Direct speech: Tom says, "We shall discuss this tomorrow."

Book answer: He said that we should discuss it tomorrow.

Example #2:

Direct speech: Tom shows me two bullets. Tom says, "I found these embedded in the paneling."

Book answer: He said that he found them embedded in the paneling.

I think in the former (example #1) there should be that instead of it, and in the latter (example #2) there should be those instead of them. Because these changed into those and this changed into that when we changed direct speech into indirect speech. Am I right?

  • Can you give us any more context, or are these stand-alone sentences? – miltonaut Dec 11 '14 at 9:59
  • These are stand alone context. Currently i am learning narration. so i found these sentences in my book. Can you help me to clear my doubt? – starun008 Dec 11 '14 at 10:10
1

Tom shows me two bullets. Tom says, "I found these embedded in the paneling."

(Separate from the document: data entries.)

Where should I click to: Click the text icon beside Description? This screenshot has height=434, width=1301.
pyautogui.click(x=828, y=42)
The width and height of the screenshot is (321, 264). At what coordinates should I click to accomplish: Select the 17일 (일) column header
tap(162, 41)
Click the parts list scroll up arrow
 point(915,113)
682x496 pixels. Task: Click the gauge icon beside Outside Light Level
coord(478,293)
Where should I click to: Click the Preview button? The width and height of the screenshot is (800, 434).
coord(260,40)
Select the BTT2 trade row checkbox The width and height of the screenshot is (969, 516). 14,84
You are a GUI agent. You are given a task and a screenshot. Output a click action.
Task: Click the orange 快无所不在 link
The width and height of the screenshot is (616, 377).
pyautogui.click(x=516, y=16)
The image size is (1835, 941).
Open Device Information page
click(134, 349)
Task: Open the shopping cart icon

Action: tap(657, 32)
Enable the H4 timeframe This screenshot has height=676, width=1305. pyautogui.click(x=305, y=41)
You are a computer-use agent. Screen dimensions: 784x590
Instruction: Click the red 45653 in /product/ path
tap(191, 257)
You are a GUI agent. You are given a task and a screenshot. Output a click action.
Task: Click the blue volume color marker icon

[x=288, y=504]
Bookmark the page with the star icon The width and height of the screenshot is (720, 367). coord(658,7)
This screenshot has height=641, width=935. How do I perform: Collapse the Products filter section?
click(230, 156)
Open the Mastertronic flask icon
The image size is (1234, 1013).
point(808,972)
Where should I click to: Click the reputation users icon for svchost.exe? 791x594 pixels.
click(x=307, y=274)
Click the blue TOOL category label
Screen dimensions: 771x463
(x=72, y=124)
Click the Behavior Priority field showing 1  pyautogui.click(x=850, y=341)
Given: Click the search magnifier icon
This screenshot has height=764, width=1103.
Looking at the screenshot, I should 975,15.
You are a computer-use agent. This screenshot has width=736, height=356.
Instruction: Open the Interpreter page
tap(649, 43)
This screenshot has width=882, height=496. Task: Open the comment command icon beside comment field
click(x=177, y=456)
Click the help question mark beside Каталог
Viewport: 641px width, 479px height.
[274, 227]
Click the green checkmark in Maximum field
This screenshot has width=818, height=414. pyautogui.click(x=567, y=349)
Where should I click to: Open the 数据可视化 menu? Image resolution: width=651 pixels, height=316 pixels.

Tom has just shown you two bullets. So you now know what two bullets he is talking about it - what the "these" are. So the demonstrative pronoun isn't really needed (but not wrong if you still use it) because what the "these" are is now part of the context.

He said that he found them embedded in the paneling.

This would make a bit more sense if the preceding sentence was something like:

Tom showed me two bullets.

although

Tom showed me two bullets. He said that he found those embedded in the paneling.

is not wrong, but can suggest:

  • that you are nowhere near the bullets and are recounting an event that happened some time ago, instead of something that had just happened.

  • that you were previously aware that Tom had found "something" but didn't know what it was.